Ah, I wasn’t thinking of calculators that let you type in a full expression. When I was in school, only fancy graphing calculators had that feature. A typical scientific calculator didn’t have juxtaposition, so you’d have to enter 6÷2(1+2) as 6÷2×(1+2), and you’d get 9 as the answer because ÷ and × have equal precedence and just go left to right.
you’d get 9 as the answer because ÷ and × have equal precedence and just go left to right
Well, more precisely you broke up the single term 2(1+2) into 2 terms - 2 and (1+2) - when you inserted the multiplication symbol, which sends the (1+2) from being in the denominator to being in the numerator. Terms are separated by operators and joined by grouping symbols.

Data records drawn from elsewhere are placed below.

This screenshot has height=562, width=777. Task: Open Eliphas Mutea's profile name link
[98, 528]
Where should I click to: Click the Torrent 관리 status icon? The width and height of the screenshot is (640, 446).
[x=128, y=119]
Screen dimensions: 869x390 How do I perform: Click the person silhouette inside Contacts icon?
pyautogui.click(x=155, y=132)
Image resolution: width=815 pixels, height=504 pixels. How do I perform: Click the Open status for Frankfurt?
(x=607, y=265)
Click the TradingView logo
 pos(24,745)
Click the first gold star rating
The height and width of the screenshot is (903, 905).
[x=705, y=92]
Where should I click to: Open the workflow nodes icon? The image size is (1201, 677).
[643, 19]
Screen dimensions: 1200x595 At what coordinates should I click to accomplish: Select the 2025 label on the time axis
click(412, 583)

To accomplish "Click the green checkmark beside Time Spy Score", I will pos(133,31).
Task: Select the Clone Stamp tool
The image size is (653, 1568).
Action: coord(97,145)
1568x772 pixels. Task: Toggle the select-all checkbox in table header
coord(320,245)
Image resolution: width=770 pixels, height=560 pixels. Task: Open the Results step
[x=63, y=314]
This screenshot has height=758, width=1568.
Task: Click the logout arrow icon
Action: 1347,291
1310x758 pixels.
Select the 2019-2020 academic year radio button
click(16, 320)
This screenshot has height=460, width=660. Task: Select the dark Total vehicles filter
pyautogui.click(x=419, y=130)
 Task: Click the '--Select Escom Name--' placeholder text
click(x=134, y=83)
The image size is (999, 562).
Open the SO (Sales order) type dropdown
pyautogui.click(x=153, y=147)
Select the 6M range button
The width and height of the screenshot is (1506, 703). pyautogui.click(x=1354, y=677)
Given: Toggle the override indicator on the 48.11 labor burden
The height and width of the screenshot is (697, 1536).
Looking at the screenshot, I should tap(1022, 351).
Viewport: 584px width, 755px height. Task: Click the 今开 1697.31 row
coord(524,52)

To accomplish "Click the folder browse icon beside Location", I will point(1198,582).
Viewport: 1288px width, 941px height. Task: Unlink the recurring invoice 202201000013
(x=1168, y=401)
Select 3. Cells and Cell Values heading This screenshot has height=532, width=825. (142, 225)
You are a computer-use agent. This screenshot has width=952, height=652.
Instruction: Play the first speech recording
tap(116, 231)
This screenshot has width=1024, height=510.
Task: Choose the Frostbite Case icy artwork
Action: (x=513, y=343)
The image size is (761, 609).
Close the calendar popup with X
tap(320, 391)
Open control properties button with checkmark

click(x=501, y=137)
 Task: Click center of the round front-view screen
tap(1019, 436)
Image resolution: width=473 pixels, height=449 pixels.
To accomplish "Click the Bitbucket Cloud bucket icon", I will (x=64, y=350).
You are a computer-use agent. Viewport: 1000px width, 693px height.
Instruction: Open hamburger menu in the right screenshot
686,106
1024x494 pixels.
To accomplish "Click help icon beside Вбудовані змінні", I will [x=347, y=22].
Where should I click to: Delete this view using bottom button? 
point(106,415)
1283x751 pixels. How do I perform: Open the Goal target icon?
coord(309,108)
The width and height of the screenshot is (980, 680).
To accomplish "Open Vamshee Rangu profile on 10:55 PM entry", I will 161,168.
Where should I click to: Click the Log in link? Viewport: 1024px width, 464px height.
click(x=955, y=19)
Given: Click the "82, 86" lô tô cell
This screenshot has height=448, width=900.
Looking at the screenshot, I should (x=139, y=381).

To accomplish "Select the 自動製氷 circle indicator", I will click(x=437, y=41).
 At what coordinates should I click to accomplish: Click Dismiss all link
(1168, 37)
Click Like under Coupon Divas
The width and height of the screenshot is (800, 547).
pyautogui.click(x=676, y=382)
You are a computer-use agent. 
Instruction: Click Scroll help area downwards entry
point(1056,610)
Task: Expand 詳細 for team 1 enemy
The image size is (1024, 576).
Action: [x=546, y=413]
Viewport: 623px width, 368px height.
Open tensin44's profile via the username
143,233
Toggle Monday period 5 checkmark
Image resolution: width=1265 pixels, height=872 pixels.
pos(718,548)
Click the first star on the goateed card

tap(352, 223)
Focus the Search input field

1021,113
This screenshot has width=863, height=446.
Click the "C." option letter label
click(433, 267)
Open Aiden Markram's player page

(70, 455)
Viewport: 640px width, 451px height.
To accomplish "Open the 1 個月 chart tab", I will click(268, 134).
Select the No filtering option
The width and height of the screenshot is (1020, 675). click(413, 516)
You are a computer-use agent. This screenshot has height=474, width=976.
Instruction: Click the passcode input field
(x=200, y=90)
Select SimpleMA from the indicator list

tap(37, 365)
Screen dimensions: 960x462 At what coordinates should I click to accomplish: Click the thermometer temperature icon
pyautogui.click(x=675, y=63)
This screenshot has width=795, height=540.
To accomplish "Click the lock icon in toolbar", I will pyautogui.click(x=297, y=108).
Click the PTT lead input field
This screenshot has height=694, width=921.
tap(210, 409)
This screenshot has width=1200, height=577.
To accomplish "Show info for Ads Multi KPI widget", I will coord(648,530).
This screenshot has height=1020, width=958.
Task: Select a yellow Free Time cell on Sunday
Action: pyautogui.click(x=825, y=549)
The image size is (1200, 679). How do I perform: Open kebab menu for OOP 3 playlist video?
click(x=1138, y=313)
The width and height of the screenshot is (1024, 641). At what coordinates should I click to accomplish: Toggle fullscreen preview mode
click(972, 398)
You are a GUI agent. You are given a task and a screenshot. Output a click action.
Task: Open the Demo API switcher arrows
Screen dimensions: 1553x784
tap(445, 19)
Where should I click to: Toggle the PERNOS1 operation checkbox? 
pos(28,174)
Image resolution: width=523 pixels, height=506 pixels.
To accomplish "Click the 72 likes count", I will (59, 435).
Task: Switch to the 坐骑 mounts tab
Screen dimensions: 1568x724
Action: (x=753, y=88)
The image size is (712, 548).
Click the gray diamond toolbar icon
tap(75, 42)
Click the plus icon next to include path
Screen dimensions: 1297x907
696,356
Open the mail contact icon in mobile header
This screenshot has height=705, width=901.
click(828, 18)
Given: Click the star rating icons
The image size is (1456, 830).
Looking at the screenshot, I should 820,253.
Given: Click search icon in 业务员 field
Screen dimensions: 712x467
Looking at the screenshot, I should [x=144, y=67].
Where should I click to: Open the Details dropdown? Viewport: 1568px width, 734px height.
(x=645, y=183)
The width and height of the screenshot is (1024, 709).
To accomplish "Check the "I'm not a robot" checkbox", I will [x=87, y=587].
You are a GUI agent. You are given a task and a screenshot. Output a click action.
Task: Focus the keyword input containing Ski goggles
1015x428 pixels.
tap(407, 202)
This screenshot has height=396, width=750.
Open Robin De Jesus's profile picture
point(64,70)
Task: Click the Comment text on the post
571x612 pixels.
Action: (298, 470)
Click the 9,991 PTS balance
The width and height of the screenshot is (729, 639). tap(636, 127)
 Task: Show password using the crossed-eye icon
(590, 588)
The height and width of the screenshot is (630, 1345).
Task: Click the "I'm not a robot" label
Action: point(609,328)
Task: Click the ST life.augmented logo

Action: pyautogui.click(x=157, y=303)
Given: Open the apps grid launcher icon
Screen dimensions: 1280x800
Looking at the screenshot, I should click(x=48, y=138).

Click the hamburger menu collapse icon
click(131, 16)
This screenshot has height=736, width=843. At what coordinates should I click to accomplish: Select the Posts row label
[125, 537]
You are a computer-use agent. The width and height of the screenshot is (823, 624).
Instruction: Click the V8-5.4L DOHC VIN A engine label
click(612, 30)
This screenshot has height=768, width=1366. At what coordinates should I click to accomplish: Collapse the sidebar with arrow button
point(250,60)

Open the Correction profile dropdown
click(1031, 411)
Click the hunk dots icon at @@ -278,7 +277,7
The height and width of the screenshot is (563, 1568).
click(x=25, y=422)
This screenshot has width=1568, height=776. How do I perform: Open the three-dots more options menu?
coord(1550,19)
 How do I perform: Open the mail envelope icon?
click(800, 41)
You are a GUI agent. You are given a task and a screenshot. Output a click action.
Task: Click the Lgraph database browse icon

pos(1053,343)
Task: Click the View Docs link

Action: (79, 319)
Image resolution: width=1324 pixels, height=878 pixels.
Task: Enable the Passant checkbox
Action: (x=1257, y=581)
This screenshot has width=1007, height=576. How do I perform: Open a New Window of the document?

https://plus.maths.org/content/pemdas-paradox
Even two casios won’t give you the same answer:
https://plus.maths.org/content/sites/plus.maths.org/files/articles/2019/pemdas/calculators.png
Ah, I wasn’t thinking of calculators that let you type in a full expression. When I was in school, only fancy graphing calculators had that feature. A typical scientific calculator didn’t have juxtaposition, so you’d have to enter 6÷2(1+2) as 6÷2×(1+2), and you’d get 9 as the answer because ÷ and × have equal precedence and just go left to right.
That’s not true
Well, more precisely you broke up the single term 2(1+2) into 2 terms - 2 and (1+2) - when you inserted the multiplication symbol, which sends the (1+2) from being in the denominator to being in the numerator. Terms are separated by operators and joined by grouping symbols.
I’m not sure what you’re getting at with your source. I’m taking about physical, non-graphic scientific calculators from the 1990s.
Yep, exact same as the calculator in the linked thread. The expression entered was 6÷2(1+2).
There’s no pemdas paradox, just people who have forgotten the order of operations rules
The one on the right is an old model. As far as I’m aware Casio no longer make any models that still give the wrong answer.